What is expected: Output the lines of the material below verbatim, starting at the line that contains "Identify the location of x-tick-label: My" and ending at the line that contains "(122, 374).", both included.
+++++
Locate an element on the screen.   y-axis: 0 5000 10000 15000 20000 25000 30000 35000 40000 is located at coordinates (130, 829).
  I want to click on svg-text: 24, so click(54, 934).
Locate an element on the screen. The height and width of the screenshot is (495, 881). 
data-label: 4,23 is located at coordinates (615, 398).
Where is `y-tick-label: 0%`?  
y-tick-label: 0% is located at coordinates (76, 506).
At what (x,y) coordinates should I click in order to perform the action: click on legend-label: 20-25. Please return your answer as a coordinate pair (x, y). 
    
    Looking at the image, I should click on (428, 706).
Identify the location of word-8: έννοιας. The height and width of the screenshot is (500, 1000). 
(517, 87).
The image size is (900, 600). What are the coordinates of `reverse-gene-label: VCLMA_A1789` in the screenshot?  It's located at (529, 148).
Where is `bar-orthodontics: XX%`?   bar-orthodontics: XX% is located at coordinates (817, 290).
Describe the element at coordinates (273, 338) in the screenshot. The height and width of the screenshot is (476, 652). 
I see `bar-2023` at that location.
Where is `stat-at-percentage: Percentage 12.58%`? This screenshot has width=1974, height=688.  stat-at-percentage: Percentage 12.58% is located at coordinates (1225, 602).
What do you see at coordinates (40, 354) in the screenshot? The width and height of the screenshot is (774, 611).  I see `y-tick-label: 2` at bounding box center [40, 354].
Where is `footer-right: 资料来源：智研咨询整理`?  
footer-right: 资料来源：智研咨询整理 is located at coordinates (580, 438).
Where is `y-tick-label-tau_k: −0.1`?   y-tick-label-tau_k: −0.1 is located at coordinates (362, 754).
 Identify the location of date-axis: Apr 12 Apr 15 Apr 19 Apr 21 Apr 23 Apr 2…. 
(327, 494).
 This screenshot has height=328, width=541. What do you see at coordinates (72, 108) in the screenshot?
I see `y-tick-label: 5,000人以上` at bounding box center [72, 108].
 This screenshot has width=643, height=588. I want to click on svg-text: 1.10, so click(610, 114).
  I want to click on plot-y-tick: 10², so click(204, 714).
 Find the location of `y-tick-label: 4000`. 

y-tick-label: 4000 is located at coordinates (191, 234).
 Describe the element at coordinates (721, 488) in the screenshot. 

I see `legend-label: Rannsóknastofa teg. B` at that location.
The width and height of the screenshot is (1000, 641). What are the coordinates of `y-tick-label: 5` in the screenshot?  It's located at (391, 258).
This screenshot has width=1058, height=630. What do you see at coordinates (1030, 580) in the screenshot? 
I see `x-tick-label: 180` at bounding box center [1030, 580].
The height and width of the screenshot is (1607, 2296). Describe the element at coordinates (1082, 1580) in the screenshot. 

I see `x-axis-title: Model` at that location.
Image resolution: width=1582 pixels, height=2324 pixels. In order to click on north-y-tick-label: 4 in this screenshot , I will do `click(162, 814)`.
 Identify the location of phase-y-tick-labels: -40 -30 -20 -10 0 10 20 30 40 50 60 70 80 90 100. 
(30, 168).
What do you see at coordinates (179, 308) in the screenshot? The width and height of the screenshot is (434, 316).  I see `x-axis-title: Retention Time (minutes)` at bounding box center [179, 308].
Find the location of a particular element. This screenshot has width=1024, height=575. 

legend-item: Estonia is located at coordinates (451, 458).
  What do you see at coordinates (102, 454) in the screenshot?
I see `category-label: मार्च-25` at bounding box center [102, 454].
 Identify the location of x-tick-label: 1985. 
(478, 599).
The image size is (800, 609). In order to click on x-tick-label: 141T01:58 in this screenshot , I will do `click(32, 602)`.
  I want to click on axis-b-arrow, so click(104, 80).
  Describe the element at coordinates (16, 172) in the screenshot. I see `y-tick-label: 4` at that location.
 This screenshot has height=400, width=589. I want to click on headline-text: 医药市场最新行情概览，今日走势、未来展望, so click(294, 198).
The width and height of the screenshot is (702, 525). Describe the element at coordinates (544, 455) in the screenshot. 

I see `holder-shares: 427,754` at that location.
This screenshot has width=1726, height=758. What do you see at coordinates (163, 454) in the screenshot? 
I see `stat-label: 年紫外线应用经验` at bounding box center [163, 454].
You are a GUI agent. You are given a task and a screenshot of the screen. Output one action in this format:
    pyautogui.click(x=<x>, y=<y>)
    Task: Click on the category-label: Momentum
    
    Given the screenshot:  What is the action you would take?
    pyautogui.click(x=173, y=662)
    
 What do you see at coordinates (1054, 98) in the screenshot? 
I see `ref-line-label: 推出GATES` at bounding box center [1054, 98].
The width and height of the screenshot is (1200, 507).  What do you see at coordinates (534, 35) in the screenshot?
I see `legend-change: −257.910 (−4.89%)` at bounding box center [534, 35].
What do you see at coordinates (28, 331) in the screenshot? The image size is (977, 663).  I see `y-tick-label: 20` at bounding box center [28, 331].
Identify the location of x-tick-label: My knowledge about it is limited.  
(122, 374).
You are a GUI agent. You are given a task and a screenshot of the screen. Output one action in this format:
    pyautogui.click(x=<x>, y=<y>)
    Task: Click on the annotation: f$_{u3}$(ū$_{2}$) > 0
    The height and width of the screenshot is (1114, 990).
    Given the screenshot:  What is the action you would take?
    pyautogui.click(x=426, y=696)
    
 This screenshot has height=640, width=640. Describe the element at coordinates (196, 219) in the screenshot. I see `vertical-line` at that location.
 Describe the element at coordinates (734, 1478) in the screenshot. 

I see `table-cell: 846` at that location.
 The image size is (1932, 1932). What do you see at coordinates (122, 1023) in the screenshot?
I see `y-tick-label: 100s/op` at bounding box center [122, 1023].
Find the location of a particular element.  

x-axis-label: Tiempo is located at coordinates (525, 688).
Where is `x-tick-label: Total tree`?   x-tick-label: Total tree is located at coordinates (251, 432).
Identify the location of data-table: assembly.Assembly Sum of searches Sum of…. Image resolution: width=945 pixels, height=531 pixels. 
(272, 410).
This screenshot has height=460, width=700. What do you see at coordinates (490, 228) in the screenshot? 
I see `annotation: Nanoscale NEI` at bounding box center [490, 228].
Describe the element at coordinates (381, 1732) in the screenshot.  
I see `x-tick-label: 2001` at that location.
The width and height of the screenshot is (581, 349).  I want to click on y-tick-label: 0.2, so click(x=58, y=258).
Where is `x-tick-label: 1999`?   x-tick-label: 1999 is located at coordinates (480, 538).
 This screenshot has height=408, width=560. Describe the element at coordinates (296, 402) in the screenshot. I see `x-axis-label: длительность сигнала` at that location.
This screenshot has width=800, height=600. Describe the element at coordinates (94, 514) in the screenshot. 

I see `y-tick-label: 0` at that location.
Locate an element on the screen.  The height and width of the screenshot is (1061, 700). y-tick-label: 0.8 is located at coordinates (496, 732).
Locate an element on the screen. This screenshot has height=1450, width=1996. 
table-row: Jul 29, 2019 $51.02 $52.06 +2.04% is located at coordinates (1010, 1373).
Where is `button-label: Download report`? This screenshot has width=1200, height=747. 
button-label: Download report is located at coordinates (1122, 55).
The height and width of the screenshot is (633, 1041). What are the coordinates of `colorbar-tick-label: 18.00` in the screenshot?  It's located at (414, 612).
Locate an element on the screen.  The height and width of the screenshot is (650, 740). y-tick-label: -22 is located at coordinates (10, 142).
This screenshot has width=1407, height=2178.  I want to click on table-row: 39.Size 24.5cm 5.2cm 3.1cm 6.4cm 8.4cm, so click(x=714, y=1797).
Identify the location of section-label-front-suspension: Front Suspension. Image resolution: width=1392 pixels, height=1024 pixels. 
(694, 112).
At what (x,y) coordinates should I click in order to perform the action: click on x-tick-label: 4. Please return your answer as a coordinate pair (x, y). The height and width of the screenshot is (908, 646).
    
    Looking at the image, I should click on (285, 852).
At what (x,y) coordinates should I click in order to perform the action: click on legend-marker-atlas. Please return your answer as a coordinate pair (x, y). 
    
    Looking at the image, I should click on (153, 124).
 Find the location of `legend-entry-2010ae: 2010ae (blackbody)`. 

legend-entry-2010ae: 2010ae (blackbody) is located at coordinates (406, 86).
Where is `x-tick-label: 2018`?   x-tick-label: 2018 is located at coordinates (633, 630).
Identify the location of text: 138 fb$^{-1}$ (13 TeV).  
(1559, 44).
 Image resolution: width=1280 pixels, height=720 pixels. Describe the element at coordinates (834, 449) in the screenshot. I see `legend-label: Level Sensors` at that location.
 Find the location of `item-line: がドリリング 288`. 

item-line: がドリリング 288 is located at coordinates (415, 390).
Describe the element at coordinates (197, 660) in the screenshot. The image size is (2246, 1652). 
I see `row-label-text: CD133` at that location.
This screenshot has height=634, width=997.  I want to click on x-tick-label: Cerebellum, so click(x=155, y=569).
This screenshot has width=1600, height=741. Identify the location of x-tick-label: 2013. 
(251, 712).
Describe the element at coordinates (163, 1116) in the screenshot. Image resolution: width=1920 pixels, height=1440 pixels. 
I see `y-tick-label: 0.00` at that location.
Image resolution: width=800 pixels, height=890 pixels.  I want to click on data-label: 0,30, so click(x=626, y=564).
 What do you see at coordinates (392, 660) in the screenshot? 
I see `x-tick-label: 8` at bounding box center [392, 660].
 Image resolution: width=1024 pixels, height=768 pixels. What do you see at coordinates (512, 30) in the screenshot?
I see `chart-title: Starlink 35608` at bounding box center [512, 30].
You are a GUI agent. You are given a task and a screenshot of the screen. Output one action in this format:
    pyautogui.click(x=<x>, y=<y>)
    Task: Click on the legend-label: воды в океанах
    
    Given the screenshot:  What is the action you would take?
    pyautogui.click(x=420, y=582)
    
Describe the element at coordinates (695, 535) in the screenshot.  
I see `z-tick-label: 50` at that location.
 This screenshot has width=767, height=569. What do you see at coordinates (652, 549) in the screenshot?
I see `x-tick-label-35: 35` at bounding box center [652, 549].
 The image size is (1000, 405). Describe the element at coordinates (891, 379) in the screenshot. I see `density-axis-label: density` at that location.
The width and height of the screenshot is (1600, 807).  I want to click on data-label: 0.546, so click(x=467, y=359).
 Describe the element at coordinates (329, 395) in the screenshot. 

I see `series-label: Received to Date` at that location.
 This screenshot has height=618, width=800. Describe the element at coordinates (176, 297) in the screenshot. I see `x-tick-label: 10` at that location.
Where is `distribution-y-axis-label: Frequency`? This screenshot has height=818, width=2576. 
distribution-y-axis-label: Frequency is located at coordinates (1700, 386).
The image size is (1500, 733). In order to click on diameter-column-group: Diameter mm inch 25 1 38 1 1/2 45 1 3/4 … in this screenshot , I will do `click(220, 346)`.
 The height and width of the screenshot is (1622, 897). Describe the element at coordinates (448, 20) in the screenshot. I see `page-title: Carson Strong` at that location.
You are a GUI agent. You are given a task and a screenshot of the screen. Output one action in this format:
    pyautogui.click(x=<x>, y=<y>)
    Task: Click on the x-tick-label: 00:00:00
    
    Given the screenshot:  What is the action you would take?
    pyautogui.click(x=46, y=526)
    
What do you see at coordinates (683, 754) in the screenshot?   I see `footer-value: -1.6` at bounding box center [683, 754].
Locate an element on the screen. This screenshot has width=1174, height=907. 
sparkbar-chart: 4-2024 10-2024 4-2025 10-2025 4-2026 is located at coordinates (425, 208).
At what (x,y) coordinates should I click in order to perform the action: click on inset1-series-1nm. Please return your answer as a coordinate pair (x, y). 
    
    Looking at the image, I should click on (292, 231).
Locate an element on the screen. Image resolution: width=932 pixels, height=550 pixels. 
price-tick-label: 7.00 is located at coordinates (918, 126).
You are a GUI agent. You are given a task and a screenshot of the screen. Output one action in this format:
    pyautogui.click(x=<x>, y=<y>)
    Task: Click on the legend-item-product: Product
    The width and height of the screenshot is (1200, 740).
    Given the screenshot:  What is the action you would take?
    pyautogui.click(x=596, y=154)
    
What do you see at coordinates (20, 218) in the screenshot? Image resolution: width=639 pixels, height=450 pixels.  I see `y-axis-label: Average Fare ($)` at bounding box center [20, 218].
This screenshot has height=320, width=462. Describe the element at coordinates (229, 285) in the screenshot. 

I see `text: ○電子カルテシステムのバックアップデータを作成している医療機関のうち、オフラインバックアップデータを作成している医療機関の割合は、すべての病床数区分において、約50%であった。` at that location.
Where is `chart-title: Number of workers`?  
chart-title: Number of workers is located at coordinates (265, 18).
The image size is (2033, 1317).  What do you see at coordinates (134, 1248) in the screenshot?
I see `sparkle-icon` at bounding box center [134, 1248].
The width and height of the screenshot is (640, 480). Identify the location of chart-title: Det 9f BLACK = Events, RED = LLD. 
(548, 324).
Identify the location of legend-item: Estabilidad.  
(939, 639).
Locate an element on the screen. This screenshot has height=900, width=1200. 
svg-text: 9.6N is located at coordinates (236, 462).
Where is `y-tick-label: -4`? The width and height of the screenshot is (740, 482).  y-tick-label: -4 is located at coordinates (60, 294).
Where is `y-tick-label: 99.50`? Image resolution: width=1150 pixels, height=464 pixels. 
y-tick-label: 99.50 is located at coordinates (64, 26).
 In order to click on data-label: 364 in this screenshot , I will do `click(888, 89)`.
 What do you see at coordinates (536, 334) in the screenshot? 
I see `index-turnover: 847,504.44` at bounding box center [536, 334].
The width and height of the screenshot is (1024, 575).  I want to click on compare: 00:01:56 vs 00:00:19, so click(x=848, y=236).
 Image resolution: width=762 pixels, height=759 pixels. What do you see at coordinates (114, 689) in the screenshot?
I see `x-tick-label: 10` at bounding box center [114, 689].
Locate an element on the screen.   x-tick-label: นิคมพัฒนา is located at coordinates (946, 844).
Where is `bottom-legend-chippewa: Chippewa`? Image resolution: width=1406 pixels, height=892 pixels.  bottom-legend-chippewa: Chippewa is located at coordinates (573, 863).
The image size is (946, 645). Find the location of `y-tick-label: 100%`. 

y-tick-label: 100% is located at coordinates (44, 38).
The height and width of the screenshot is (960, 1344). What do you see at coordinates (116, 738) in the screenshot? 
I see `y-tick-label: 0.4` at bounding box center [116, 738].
+++++
Solution for this task:
Identify the location of x-tick-label: My knowledge about it is limited.  
(122, 374).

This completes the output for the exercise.